This setting may seem exotic to Western readers, but Claire Sahli and her older sister Gabrielle are modern women growing up in the cosmopolitan city of Cairo, which makes the mental transition relatively smooth.
The novel opens in 1924, when Claire is fourteen and Gabrielle fifteen. Their beloved father Selim, an experienced lawyer who is a proud crusader for the working classes, is succumbing to kidney disease. His death leaves his wife and daughters vulnerable and forces them to turn to his brother Yussef for their livelihoods.
Claire and Gabrielle's mother is Italian, and Claire can't help but wonder why her father's obituary omits the name of his wife. Was it because of her desire for privacy, or something more? As the novel progresses, secrets from her parents' history are slowly exposed, leaving Claire to decide how to react to what she learns.
The novel's title is apt. Egypt was Selim's homeland, but over time, his Greek Catholic family finds themselves increasingly pushed to the margins of Cairo society. They are privileged, but not rich, and the nationalist movement is gaining ground. Although the Sahlis favor Egypt's independence from Britain, the country's mid-20th century focus on Arab solidarity, under Nasser's rule, threatens to leave them behind altogether.

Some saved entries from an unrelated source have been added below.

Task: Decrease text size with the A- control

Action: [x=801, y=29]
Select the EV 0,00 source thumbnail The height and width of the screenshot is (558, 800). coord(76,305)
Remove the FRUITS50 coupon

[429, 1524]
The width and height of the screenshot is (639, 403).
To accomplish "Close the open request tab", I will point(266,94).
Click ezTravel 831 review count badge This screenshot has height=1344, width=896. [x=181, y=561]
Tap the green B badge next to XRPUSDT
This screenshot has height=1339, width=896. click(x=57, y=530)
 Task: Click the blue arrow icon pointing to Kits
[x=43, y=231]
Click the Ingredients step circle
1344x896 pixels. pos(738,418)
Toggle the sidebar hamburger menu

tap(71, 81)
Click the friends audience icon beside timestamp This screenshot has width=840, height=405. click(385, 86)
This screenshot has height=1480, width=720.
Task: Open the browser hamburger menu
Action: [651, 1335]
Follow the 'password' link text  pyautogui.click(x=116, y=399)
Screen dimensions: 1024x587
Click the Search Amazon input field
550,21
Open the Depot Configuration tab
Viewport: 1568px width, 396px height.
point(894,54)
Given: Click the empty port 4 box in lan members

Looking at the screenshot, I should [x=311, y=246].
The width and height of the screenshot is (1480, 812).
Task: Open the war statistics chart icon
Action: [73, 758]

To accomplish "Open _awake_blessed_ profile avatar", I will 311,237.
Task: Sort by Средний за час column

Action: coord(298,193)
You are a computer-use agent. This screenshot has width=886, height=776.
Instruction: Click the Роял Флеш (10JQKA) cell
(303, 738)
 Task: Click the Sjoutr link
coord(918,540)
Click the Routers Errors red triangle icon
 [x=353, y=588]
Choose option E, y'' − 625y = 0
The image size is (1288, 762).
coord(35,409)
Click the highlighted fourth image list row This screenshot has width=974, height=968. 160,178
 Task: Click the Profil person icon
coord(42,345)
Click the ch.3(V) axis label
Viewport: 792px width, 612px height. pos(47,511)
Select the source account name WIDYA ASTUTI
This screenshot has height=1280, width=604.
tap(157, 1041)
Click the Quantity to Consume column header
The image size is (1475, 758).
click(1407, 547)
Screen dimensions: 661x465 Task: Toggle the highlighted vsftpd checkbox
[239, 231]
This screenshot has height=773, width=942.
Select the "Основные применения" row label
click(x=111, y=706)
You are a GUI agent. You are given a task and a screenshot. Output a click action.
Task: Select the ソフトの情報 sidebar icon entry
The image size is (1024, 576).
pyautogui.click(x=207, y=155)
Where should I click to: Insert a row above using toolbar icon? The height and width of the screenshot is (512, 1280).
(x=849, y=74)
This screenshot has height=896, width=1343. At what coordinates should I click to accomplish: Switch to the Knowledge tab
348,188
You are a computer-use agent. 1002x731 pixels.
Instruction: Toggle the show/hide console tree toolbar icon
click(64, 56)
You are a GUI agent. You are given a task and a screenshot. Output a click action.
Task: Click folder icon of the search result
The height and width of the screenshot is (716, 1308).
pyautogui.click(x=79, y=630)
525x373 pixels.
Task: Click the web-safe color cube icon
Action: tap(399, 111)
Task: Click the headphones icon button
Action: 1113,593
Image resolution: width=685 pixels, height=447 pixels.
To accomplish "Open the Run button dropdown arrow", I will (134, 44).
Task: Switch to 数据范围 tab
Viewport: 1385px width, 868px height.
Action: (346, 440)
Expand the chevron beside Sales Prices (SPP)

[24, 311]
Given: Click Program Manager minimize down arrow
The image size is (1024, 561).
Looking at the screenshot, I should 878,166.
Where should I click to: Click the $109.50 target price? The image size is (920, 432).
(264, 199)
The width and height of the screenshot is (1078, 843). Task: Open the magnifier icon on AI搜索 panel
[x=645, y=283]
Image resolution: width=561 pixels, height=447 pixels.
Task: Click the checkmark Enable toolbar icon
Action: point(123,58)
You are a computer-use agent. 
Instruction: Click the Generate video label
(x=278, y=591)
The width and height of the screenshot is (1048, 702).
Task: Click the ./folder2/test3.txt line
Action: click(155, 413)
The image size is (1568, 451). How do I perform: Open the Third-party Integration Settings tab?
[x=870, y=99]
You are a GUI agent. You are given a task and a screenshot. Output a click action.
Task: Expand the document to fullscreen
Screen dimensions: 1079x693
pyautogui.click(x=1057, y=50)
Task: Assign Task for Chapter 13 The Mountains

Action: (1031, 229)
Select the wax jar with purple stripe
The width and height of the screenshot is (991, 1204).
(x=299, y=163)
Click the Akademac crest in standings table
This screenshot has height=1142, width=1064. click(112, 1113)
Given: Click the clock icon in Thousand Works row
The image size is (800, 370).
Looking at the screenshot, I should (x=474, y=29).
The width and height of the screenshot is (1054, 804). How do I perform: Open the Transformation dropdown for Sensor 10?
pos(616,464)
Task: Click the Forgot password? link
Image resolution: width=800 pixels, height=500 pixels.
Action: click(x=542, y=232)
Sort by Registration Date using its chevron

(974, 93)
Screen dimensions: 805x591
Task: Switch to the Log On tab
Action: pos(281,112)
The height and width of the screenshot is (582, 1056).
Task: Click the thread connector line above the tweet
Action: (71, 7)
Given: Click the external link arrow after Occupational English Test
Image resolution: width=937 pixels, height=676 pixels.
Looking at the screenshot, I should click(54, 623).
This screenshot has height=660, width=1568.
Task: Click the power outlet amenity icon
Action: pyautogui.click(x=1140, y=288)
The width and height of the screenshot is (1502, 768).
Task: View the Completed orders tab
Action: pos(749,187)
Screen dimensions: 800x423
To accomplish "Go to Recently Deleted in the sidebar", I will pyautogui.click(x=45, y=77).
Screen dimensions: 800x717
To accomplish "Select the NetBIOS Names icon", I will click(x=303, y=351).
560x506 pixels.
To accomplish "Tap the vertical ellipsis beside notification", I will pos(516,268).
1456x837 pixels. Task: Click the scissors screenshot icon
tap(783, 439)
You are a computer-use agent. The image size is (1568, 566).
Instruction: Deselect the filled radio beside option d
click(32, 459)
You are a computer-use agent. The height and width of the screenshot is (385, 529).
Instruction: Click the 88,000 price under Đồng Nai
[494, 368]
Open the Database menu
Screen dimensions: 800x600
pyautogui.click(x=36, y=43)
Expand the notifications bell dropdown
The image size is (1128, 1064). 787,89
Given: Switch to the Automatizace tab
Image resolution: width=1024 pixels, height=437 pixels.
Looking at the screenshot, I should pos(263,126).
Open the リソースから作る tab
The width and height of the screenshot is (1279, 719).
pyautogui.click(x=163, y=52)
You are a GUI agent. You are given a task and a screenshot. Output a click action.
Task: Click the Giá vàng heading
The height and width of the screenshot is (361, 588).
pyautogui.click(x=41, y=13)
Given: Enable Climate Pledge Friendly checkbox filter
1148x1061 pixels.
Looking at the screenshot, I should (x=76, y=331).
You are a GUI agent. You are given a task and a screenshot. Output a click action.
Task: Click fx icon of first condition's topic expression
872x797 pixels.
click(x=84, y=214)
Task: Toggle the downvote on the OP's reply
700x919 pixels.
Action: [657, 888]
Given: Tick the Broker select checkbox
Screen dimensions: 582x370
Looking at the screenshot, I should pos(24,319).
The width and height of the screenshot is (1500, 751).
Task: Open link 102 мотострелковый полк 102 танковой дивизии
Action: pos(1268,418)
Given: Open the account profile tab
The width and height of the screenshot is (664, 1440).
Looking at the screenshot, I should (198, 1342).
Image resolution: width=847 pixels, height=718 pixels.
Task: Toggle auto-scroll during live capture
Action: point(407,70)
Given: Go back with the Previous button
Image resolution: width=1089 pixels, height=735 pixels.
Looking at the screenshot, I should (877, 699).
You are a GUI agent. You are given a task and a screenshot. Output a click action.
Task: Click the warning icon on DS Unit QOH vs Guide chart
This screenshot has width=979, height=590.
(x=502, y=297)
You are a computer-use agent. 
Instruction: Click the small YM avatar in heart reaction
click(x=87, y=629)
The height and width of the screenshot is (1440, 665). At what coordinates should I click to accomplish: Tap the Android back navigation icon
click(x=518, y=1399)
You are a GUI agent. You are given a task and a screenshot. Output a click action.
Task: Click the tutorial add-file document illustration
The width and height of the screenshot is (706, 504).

She remembered the twenties as a time when just about everyone around her was touched by nationalist fervor. Now, in her circles, many of her friends and acquaintances were saying that that the new generation of nationalists was becoming rudderless and uncontrollable. Was the current political agitation perceived in those circles as posing a fundamental threat to their existence?
Through Claire and her relatives' experiences, readers get an informative glimpse at Egypt's volatile politics and varied social values, which mix the surprisingly liberated with the very traditional. Married when she's barely out of school to a man who's considerably older, Claire later takes lovers; meanwhile, her cousin's husband stirs up conflict with his desire for a second wife.
Claire's story is spliced into segments, each of which brings an important period of her life to the forefront: the death of a past lover in 1941, the birth of her son in 1947, her unwilling job transfer to the city of Minya in 1968, a decision forced upon her by her supervisor because of political pressure. Claire moves there because she wants to keep her retirement pension, but with her high salary and lack of fluent Arabic, she is strongly resented by her coworkers.
The changing relationships between Claire and members of her large, extended family, which includes close friends and servants, figure prominently. The tensions between warm, gregarious Claire and Gabrielle, who is described as "neither tender nor nurturing," only grow as the sisters age. Because the plot jumps from one time period to another, readers are left to fill in some gaps themselves. In particular, I wish Drosso had allowed us to glimpse Claire's formative years—she skips straight from 1924 to 1941—so we could see how her personality formed.
Many chapters revolve around a relative's death, which creates a nostalgic, thoughtful feel. Adding to this sense are the different forms of literary expression included in the text, such as personal letters, journal entries, and a short memoir written by one of Claire's daughters.
In Their Father's Country is an absorbing, reflective portrait of a resilient woman, her country, and how they weathered the external forces affecting them both. It was published by Telegram Books, an independent publisher of international literary fiction, in 2009 (£7.99, US $13.95, Can $15.50, trade pb, 227pp including glossary). This was a personal purchase.